As of March 2023, Segovia Benitez was back in the United States on a short-term humanitarian visa, undergoing addiction treatment in Long Beach, California. He expressed fear of being sent back to El Salvador in the coming months.
Shifting Policy Under the Second Trump Administration
The political landscape for deported veterans shifted again in January 2025, when the second Trump administration revoked Executive Order 14012, the Biden-era order that had given rise to the ImmVets initiative, as part of a sweeping overhaul of immigration enforcement. In April 2025, new DHS guidance replaced Biden-era directives that had instructed ICE to consider a person’s military record before making arrest decisions. The new memorandum stated that while military service remains a consideration, it does not “automatically exempt aliens from the consequences of violating U.S. immigration laws.”

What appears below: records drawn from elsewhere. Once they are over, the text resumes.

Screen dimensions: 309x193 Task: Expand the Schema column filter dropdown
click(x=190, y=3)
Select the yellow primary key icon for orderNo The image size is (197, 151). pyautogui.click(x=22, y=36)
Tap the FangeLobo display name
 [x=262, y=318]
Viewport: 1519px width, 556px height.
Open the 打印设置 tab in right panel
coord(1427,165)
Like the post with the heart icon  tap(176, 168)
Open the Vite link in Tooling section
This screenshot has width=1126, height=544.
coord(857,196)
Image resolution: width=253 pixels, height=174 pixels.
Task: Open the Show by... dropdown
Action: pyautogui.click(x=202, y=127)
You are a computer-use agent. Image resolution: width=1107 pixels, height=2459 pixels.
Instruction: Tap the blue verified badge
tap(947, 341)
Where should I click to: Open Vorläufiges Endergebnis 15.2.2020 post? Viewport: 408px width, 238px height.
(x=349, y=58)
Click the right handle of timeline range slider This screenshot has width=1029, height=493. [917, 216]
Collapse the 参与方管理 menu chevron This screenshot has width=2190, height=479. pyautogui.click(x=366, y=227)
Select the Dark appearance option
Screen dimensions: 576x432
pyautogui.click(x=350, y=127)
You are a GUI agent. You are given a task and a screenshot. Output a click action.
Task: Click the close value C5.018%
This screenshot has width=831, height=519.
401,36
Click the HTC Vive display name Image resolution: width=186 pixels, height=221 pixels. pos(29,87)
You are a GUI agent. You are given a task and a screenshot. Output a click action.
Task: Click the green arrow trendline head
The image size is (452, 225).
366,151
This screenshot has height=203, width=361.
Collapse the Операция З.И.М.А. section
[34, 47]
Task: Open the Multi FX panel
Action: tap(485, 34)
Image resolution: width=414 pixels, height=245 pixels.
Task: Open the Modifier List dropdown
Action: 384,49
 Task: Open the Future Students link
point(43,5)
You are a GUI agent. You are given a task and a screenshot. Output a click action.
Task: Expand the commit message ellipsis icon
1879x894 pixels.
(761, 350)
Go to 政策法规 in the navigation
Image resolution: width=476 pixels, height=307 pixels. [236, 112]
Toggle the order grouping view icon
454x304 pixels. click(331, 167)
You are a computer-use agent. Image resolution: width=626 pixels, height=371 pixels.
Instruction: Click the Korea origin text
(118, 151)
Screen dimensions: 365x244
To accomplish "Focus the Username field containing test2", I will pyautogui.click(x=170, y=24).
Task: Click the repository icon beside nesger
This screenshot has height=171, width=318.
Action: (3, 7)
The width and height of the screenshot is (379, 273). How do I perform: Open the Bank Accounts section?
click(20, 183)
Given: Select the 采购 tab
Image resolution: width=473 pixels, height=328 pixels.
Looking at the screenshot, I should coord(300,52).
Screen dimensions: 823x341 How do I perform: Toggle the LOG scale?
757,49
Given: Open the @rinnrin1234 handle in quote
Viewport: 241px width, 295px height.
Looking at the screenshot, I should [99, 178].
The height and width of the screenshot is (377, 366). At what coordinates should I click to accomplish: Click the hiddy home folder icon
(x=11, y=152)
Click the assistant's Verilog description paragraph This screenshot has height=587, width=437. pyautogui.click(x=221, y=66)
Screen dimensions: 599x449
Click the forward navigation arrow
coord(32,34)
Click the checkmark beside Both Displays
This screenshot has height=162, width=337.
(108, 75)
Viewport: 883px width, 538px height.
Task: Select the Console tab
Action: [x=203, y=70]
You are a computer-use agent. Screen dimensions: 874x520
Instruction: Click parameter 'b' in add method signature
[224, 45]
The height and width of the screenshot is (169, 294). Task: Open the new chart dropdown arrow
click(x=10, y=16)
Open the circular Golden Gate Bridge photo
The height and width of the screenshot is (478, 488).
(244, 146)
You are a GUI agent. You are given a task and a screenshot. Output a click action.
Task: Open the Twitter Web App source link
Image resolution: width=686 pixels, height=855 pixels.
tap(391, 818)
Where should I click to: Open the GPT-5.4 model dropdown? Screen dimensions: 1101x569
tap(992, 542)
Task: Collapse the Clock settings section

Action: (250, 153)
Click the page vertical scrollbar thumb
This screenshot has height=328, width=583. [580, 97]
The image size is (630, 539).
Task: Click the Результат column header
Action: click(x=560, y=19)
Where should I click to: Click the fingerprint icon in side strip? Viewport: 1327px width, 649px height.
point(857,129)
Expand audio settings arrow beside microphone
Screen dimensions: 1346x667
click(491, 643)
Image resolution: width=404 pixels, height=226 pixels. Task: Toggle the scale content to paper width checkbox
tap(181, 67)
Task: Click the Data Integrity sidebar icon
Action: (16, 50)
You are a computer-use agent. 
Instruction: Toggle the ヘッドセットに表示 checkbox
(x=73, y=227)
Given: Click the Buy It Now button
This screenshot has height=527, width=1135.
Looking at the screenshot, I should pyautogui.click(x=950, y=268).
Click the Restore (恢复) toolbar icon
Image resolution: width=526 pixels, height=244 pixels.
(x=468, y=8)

Democratic members of Congress estimated that as many as 10,000 veterans were expelled between January and June 2025, though exact figures remain unclear. Other prominent cases have emerged, including the deportation of Iraq War veteran Marlon Parris and Purple Heart recipient José Barco, both to Mexico. Veterans’ advocacy groups such as Common Defense have called for the repatriation of exiled veterans.
The Broader Legal Framework
Segovia Benitez’s case sits within a legal structure that many advocates consider fundamentally broken. Noncitizen service members can apply for naturalization under Section 328 (peacetime) or Section 329 (wartime) of the Immigration and Nationality Act, and a 2002 executive order allowed wartime service members to apply starting from their first day of duty. But naturalization is not automatic and requires active application and adjudication — a process that can easily be derailed by deployments, bureaucratic delays, and a lack of awareness among service members who mistakenly believe enlistment alone confers citizenship.
Meanwhile, the 1996 Illegal Immigration Reform and Immigrant Responsibility Act dramatically expanded the category of “aggravated felonies” that trigger mandatory deportation, applied retroactively. A noncitizen veteran convicted of an offense that qualifies — which can include relatively minor drug charges — faces removal proceedings in which immigration courts have no obligation to consider past military service as a factor for leniency. The government does not centrally track how many veterans have been deported, though estimates put the number at well over two hundred. Approximately 94,000 veterans living in the United States are not U.S. citizens.